* **QUOTED PASSAGE**:
_ _ _ _

The goal of network training was to associate each of the output units with the presentation of one type of feature on the input layer at any location. Whereas feature detection by hidden units is location-specific, the successfully trained output units are location-independent feature detectors. Training was conducted using the normal technique of presenting input patterns and applying the delta rule on each presentation. The only difference between the current procedure and traditional techniques was that the input patterns were structured to simulate stimuli scrolling across the network's input layer (an analogue of a retina). Five training schedules were used to train the network on separate occasions, reflecting feature-scrolling from right-to-left, top-to-bottom, left-to-right, bottom-to-top, and a combination of right-to-left and top-bottom scrolling. Regardless of which training schedule was being employed, each feature was presented at every possible location on the input layer a total of 10 times during training. Figure 4 shows an excerpt from the training stimulus used for the right-to-left and left-to-right schedules. Training proceeded by presenting the pattern formed by the 9x9 grid starting at position 1 at cycle 1, then position 2 at cycle 2, position 3 at cycle 3, and so on.

Figure 4: Excerpt from scrolling stimulus set used for right-to-left schedule.


The main focus of interest in training and testing the current network was whether top-visual hemisphere and right-visual hemisphere response biases recorded in human subjects would be observed as a result of training designed to simulate 1) reading of text from left to right (right-to-left feature-scrolling), and 2) forward locomotion in a ground-feature-intensive environment (top-to-bottom feature-scrolling). The network was tested by presenting individual features at each location on the input layer, and then measuring the resultant activation level of that feature's target output unit. Five training runs were conducted for each training schedule, and results presented below refer to the averages across training runs.

_ _ _ _

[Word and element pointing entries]

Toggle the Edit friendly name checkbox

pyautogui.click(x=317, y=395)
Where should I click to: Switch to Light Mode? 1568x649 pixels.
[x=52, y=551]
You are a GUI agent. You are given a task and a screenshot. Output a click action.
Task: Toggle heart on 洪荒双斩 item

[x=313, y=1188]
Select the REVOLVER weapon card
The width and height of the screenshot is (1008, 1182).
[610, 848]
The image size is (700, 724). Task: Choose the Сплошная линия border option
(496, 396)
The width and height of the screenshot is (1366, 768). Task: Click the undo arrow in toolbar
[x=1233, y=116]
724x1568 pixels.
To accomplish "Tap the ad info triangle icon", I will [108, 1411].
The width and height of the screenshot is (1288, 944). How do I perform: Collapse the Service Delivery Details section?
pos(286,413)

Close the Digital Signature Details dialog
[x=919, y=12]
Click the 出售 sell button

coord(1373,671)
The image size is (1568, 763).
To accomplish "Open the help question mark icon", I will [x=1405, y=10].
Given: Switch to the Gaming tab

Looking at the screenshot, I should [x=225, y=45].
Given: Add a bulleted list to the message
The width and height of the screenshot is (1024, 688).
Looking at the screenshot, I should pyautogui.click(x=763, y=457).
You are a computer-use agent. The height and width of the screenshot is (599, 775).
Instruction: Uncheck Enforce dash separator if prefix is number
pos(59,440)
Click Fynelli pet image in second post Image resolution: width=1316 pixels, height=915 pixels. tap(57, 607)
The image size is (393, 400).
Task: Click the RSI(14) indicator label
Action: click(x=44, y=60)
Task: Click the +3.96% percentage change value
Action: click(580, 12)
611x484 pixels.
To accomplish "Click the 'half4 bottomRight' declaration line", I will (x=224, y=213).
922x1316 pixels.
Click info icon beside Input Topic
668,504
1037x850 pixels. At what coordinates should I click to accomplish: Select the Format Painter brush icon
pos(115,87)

_ _ _ _

* **TASK INSTRUCTIONS**:
(1) In the network-training passage, how many times was each feature presented at every possible location on the input layer during training?
(2) Quote the records from the line containing "You are a computer-use" through the end of the records.

* **IN RESPONSE**:
(1) Each feature was presented 10 times at every possible location.

(2)
You are a computer-use agent. The height and width of the screenshot is (599, 775).
Instruction: Uncheck Enforce dash separator if prefix is number
pos(59,440)
Click Fynelli pet image in second post Image resolution: width=1316 pixels, height=915 pixels. tap(57, 607)
The image size is (393, 400).
Task: Click the RSI(14) indicator label
Action: click(x=44, y=60)
Task: Click the +3.96% percentage change value
Action: click(580, 12)
611x484 pixels.
To accomplish "Click the 'half4 bottomRight' declaration line", I will (x=224, y=213).
922x1316 pixels.
Click info icon beside Input Topic
668,504
1037x850 pixels. At what coordinates should I click to accomplish: Select the Format Painter brush icon
pos(115,87)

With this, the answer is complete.